Research data is regularly lost over time. Research data can be lost through accidental deletion, data storage breakdown, or simply through being unable to remember what the data records mean. Even when data is not lost, trying to locate old data files can be a nightmare when files are not clearly organized, labeled, and kept with the proper metadata. Research projects often extend over multiple years, even decades, and coming back to try to figure out some decade old data can be a massive challenge.
Good Research Data Management practices help researchers by making the research process easier. By implementing good data management, researchers will be at lower risk of losing data, and spend less time repeatedly deciphering old data. They also benefit from increased recognition, and increased research impact through data sharing. Researchers may also be required to do specific data management practices by funders or journals.
In addition, good research data management helps the whole research community and the public through open data sharing. Data sharing increases collaboration, aids in scientific validation, verification, and reproducibility. Open data sharing also recognizes that research data is a publicly supported good, and allows for accessibility to research by the general public.
The Portage Network, a Canadian national network of RDM professionals, has created a great document A Brief Guide: Research Data Management. The key recommendations they give to researchers are:
- Save the Raw data separately from the data you’re working on
- Backup your data – see the 3-2-1 rule in How do I back up my data?

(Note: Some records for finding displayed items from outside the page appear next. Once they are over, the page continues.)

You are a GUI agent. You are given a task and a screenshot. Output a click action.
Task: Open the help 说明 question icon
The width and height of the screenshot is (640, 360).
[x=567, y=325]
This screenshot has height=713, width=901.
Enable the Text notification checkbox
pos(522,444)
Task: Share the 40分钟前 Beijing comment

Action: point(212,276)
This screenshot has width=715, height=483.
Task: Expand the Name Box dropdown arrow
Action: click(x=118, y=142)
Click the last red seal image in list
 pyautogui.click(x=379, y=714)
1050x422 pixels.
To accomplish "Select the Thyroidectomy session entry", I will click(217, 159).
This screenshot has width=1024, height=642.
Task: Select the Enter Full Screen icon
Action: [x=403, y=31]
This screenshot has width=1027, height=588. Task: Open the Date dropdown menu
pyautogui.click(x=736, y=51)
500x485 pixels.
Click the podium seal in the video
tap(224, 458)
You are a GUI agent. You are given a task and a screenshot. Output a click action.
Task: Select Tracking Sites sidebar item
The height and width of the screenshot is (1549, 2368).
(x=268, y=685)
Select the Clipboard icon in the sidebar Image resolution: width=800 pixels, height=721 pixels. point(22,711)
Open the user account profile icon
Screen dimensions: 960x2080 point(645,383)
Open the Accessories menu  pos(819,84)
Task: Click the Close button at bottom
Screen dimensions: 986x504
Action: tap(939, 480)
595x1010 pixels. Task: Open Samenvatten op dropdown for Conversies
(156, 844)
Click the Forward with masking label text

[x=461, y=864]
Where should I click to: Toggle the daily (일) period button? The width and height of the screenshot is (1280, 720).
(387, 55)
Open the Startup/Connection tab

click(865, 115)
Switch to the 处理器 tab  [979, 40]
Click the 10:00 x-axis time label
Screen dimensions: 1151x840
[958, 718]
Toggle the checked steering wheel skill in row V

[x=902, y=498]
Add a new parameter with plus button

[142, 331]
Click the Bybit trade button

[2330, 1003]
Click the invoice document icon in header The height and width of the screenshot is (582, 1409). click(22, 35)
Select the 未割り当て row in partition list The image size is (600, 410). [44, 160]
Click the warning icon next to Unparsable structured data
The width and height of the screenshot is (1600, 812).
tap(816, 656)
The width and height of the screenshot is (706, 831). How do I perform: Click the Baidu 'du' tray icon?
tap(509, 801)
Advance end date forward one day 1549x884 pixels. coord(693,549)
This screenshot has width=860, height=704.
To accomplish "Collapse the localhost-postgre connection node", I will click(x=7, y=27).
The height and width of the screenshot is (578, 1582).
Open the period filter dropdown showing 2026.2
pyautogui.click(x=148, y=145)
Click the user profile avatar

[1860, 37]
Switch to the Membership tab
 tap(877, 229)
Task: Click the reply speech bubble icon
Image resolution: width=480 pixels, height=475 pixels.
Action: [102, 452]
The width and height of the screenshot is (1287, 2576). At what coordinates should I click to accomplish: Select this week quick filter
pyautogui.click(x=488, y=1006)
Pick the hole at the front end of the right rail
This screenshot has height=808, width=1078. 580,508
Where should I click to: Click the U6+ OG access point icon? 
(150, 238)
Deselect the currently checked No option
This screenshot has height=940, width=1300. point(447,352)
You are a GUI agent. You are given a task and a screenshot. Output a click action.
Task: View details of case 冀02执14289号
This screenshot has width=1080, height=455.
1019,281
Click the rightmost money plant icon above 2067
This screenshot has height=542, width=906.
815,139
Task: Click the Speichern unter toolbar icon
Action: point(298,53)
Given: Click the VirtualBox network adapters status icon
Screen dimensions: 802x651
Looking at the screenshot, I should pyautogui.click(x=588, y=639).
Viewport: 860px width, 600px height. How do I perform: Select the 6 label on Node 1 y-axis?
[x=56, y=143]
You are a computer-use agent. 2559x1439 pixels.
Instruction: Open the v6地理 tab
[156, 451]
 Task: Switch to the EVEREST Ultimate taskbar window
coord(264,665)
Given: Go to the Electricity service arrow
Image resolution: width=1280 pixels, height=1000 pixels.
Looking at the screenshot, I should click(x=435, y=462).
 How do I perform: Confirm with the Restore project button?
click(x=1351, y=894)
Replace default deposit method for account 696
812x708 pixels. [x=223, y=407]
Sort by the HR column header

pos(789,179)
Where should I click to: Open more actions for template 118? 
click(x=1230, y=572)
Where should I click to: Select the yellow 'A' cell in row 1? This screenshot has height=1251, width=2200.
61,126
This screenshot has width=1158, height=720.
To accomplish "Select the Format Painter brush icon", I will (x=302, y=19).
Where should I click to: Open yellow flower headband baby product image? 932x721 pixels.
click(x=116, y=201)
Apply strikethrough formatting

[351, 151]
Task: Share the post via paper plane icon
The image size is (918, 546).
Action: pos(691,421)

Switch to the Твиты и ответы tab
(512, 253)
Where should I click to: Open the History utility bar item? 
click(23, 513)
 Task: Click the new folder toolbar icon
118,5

- Describe your data – include metadata that describes all the data you produce
- Preserve and share your data – upload final data to a data repository – see What do I do with all this data now that my project is over? Should I share my data?
Many research funders worldwide including NSF and NIH (starting 2023) in the USA, and the Wellcome Trust and others in the UK require researchers to submit data management plans as part of their funding applications. The Tri-Agencies will begin to require DMPs in Spring 2022 for some grants, with requirements expanding over time.
Even if a funder does not require a DMP, it is useful for the researcher to organize all the information about research project data in a specific place. This gives them a document to refer to in the future as the project is ongoing. See our Data Management Planning page for more details.
Where appropriate, we encourage researchers to openly share their research data so that it can be re-used. Many scientific journals now require data (and software code) to be openly shared. The main benefits for researchers to share their data are:
- Increased collaboration
- Increased confidence in research results (since others can verify analyses)
- Increased recognition and citation of datasets
- Contributing to a culture where other researchers will be more likely to share data they may find useful
We encourage researchers to deposit their data in a domain-specific repository if one exists for their field. Otherwise, we run a data repository called McMaster Dataverse where researchers can upload their data for others to use. See our pages on Publishing Data and on Archiving Data for more details. If you have questions about what is appropriate to deposit in a data repository, or want help getting started with Dataverse or another data repository, contact us at rdm@mcmaster.ca.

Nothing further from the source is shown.